'''

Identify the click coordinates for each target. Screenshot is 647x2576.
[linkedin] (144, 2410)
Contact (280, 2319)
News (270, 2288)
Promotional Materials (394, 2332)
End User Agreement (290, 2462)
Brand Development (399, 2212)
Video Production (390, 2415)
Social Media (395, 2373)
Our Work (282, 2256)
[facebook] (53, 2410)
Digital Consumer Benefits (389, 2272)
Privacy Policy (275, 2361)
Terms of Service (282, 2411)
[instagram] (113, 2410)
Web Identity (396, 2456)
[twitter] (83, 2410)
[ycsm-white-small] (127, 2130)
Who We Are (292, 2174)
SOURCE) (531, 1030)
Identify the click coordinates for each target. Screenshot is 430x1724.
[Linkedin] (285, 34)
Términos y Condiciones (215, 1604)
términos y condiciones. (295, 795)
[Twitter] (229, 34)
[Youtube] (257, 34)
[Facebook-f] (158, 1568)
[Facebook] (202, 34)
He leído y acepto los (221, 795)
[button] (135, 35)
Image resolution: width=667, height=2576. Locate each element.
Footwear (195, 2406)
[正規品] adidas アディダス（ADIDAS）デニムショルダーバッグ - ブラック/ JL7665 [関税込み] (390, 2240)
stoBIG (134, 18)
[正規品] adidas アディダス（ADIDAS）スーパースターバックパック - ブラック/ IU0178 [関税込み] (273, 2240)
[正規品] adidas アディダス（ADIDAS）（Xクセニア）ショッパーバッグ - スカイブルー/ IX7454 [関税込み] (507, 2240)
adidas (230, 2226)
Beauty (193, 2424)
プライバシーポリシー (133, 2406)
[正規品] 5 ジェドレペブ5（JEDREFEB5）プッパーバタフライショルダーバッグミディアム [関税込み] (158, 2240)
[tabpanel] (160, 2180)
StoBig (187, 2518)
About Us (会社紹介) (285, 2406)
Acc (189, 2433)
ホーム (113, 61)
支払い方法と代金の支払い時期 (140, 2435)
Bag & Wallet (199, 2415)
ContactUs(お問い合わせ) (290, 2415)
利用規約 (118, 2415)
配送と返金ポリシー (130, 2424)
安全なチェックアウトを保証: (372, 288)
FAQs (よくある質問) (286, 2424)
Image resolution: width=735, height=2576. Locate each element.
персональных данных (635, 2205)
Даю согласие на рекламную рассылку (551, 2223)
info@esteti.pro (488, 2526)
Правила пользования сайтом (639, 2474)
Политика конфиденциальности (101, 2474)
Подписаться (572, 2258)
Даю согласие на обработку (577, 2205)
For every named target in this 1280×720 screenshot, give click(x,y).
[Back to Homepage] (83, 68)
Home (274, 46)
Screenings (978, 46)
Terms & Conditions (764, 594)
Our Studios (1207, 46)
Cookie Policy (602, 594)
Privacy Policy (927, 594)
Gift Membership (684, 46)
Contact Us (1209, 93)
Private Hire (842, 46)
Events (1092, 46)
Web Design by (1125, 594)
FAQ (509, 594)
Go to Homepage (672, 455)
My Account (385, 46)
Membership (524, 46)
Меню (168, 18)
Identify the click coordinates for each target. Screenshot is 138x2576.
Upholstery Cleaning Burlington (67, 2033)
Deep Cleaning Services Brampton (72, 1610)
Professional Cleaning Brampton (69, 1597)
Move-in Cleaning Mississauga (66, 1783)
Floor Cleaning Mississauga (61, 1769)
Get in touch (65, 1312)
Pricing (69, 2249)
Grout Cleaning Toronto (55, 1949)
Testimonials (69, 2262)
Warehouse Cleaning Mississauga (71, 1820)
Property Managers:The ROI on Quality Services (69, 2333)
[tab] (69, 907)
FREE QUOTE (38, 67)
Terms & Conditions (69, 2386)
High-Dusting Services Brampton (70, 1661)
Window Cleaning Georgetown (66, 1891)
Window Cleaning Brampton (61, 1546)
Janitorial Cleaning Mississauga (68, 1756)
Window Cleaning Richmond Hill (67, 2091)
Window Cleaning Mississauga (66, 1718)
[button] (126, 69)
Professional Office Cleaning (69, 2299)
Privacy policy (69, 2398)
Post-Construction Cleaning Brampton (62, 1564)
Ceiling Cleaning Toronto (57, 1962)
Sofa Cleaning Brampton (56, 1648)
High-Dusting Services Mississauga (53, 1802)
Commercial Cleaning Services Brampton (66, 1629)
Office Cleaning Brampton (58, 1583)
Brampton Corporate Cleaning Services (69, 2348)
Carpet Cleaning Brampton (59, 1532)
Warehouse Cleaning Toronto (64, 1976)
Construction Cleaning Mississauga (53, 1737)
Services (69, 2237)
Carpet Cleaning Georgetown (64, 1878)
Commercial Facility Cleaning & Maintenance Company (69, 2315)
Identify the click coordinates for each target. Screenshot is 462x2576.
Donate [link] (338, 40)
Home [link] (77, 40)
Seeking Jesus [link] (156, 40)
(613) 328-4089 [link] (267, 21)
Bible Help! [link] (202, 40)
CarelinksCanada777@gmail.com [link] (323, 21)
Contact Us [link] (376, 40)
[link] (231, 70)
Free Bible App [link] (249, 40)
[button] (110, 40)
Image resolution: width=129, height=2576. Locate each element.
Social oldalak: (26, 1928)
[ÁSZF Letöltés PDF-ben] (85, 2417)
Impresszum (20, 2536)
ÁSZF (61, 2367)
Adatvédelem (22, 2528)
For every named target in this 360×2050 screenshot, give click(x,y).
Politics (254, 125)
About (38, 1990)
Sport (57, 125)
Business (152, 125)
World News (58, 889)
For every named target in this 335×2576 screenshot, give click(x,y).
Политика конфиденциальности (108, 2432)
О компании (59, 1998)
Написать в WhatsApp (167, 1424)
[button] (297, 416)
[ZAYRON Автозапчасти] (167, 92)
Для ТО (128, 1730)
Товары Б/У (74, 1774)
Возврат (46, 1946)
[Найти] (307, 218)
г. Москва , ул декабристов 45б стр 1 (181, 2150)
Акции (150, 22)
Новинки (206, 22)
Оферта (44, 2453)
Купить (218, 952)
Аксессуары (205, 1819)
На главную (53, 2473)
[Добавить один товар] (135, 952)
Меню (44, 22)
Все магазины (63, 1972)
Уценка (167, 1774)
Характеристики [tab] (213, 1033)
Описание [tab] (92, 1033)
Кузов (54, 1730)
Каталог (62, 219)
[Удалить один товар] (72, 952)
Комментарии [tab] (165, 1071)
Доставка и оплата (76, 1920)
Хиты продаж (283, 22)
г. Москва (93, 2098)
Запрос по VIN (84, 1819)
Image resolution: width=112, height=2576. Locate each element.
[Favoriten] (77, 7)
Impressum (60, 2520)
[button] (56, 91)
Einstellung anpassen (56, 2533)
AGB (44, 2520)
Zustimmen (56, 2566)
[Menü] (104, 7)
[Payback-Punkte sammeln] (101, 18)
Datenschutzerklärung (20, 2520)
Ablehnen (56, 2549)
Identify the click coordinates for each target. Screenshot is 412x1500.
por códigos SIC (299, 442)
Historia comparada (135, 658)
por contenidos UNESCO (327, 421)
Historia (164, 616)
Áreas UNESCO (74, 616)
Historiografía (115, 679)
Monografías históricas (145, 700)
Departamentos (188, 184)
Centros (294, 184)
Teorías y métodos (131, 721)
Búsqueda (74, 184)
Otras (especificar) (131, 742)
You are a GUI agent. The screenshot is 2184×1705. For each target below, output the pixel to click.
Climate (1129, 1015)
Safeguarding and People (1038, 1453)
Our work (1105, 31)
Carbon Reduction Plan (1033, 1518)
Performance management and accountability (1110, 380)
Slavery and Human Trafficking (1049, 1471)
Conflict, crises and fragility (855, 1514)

'''

Reproduce the entries above in full by retyping them exactly.

Identify the click coordinates for each target. Screenshot is 647x2576.
[linkedin] (144, 2410)
Contact (280, 2319)
News (270, 2288)
Promotional Materials (394, 2332)
End User Agreement (290, 2462)
Brand Development (399, 2212)
Video Production (390, 2415)
Social Media (395, 2373)
Our Work (282, 2256)
[facebook] (53, 2410)
Digital Consumer Benefits (389, 2272)
Privacy Policy (275, 2361)
Terms of Service (282, 2411)
[instagram] (113, 2410)
Web Identity (396, 2456)
[twitter] (83, 2410)
[ycsm-white-small] (127, 2130)
Who We Are (292, 2174)
SOURCE) (531, 1030)
Identify the click coordinates for each target. Screenshot is 430x1724.
[Linkedin] (285, 34)
Términos y Condiciones (215, 1604)
términos y condiciones. (295, 795)
[Twitter] (229, 34)
[Youtube] (257, 34)
[Facebook-f] (158, 1568)
[Facebook] (202, 34)
He leído y acepto los (221, 795)
[button] (135, 35)
Image resolution: width=667, height=2576. Locate each element.
Footwear (195, 2406)
[正規品] adidas アディダス（ADIDAS）デニムショルダーバッグ - ブラック/ JL7665 [関税込み] (390, 2240)
stoBIG (134, 18)
[正規品] adidas アディダス（ADIDAS）スーパースターバックパック - ブラック/ IU0178 [関税込み] (273, 2240)
[正規品] adidas アディダス（ADIDAS）（Xクセニア）ショッパーバッグ - スカイブルー/ IX7454 [関税込み] (507, 2240)
adidas (230, 2226)
Beauty (193, 2424)
プライバシーポリシー (133, 2406)
[正規品] 5 ジェドレペブ5（JEDREFEB5）プッパーバタフライショルダーバッグミディアム [関税込み] (158, 2240)
[tabpanel] (160, 2180)
StoBig (187, 2518)
About Us (会社紹介) (285, 2406)
Acc (189, 2433)
ホーム (113, 61)
支払い方法と代金の支払い時期 (140, 2435)
Bag & Wallet (199, 2415)
ContactUs(お問い合わせ) (290, 2415)
利用規約 (118, 2415)
配送と返金ポリシー (130, 2424)
安全なチェックアウトを保証: (372, 288)
FAQs (よくある質問) (286, 2424)
Image resolution: width=735, height=2576. Locate each element.
персональных данных (635, 2205)
Даю согласие на рекламную рассылку (551, 2223)
info@esteti.pro (488, 2526)
Правила пользования сайтом (639, 2474)
Политика конфиденциальности (101, 2474)
Подписаться (572, 2258)
Даю согласие на обработку (577, 2205)
For every named target in this 1280×720 screenshot, give click(x,y).
[Back to Homepage] (83, 68)
Home (274, 46)
Screenings (978, 46)
Terms & Conditions (764, 594)
Our Studios (1207, 46)
Cookie Policy (602, 594)
Privacy Policy (927, 594)
Gift Membership (684, 46)
Contact Us (1209, 93)
Private Hire (842, 46)
Events (1092, 46)
Web Design by (1125, 594)
FAQ (509, 594)
Go to Homepage (672, 455)
My Account (385, 46)
Membership (524, 46)
Меню (168, 18)
Identify the click coordinates for each target. Screenshot is 138x2576.
Upholstery Cleaning Burlington (67, 2033)
Deep Cleaning Services Brampton (72, 1610)
Professional Cleaning Brampton (69, 1597)
Move-in Cleaning Mississauga (66, 1783)
Floor Cleaning Mississauga (61, 1769)
Get in touch (65, 1312)
Pricing (69, 2249)
Grout Cleaning Toronto (55, 1949)
Testimonials (69, 2262)
Warehouse Cleaning Mississauga (71, 1820)
Property Managers:The ROI on Quality Services (69, 2333)
[tab] (69, 907)
FREE QUOTE (38, 67)
Terms & Conditions (69, 2386)
High-Dusting Services Brampton (70, 1661)
Window Cleaning Georgetown (66, 1891)
Window Cleaning Brampton (61, 1546)
Janitorial Cleaning Mississauga (68, 1756)
Window Cleaning Richmond Hill (67, 2091)
Window Cleaning Mississauga (66, 1718)
[button] (126, 69)
Professional Office Cleaning (69, 2299)
Privacy policy (69, 2398)
Post-Construction Cleaning Brampton (62, 1564)
Ceiling Cleaning Toronto (57, 1962)
Sofa Cleaning Brampton (56, 1648)
High-Dusting Services Mississauga (53, 1802)
Commercial Cleaning Services Brampton (66, 1629)
Office Cleaning Brampton (58, 1583)
Brampton Corporate Cleaning Services (69, 2348)
Carpet Cleaning Brampton (59, 1532)
Warehouse Cleaning Toronto (64, 1976)
Construction Cleaning Mississauga (53, 1737)
Services (69, 2237)
Carpet Cleaning Georgetown (64, 1878)
Commercial Facility Cleaning & Maintenance Company (69, 2315)
Identify the click coordinates for each target. Screenshot is 462x2576.
Donate [link] (338, 40)
Home [link] (77, 40)
Seeking Jesus [link] (156, 40)
(613) 328-4089 [link] (267, 21)
Bible Help! [link] (202, 40)
CarelinksCanada777@gmail.com [link] (323, 21)
Contact Us [link] (376, 40)
[link] (231, 70)
Free Bible App [link] (249, 40)
[button] (110, 40)
Image resolution: width=129, height=2576. Locate each element.
Social oldalak: (26, 1928)
[ÁSZF Letöltés PDF-ben] (85, 2417)
Impresszum (20, 2536)
ÁSZF (61, 2367)
Adatvédelem (22, 2528)
For every named target in this 360×2050 screenshot, give click(x,y).
Politics (254, 125)
About (38, 1990)
Sport (57, 125)
Business (152, 125)
World News (58, 889)
For every named target in this 335×2576 screenshot, give click(x,y).
Политика конфиденциальности (108, 2432)
О компании (59, 1998)
Написать в WhatsApp (167, 1424)
[button] (297, 416)
[ZAYRON Автозапчасти] (167, 92)
Для ТО (128, 1730)
Товары Б/У (74, 1774)
Возврат (46, 1946)
[Найти] (307, 218)
г. Москва , ул декабристов 45б стр 1 (181, 2150)
Акции (150, 22)
Новинки (206, 22)
Оферта (44, 2453)
Купить (218, 952)
Аксессуары (205, 1819)
На главную (53, 2473)
[Добавить один товар] (135, 952)
Меню (44, 22)
Все магазины (63, 1972)
Уценка (167, 1774)
Характеристики [tab] (213, 1033)
Описание [tab] (92, 1033)
Кузов (54, 1730)
Каталог (62, 219)
[Удалить один товар] (72, 952)
Комментарии [tab] (165, 1071)
Доставка и оплата (76, 1920)
Хиты продаж (283, 22)
г. Москва (93, 2098)
Запрос по VIN (84, 1819)
Image resolution: width=112, height=2576. Locate each element.
[Favoriten] (77, 7)
Impressum (60, 2520)
[button] (56, 91)
Einstellung anpassen (56, 2533)
AGB (44, 2520)
Zustimmen (56, 2566)
[Menü] (104, 7)
[Payback-Punkte sammeln] (101, 18)
Datenschutzerklärung (20, 2520)
Ablehnen (56, 2549)
Identify the click coordinates for each target. Screenshot is 412x1500.
por códigos SIC (299, 442)
Historia comparada (135, 658)
por contenidos UNESCO (327, 421)
Historia (164, 616)
Áreas UNESCO (74, 616)
Historiografía (115, 679)
Monografías históricas (145, 700)
Departamentos (188, 184)
Centros (294, 184)
Teorías y métodos (131, 721)
Búsqueda (74, 184)
Otras (especificar) (131, 742)
You are a GUI agent. The screenshot is 2184×1705. For each target below, output the pixel to click.
Climate (1129, 1015)
Safeguarding and People (1038, 1453)
Our work (1105, 31)
Carbon Reduction Plan (1033, 1518)
Performance management and accountability (1110, 380)
Slavery and Human Trafficking (1049, 1471)
Conflict, crises and fragility (855, 1514)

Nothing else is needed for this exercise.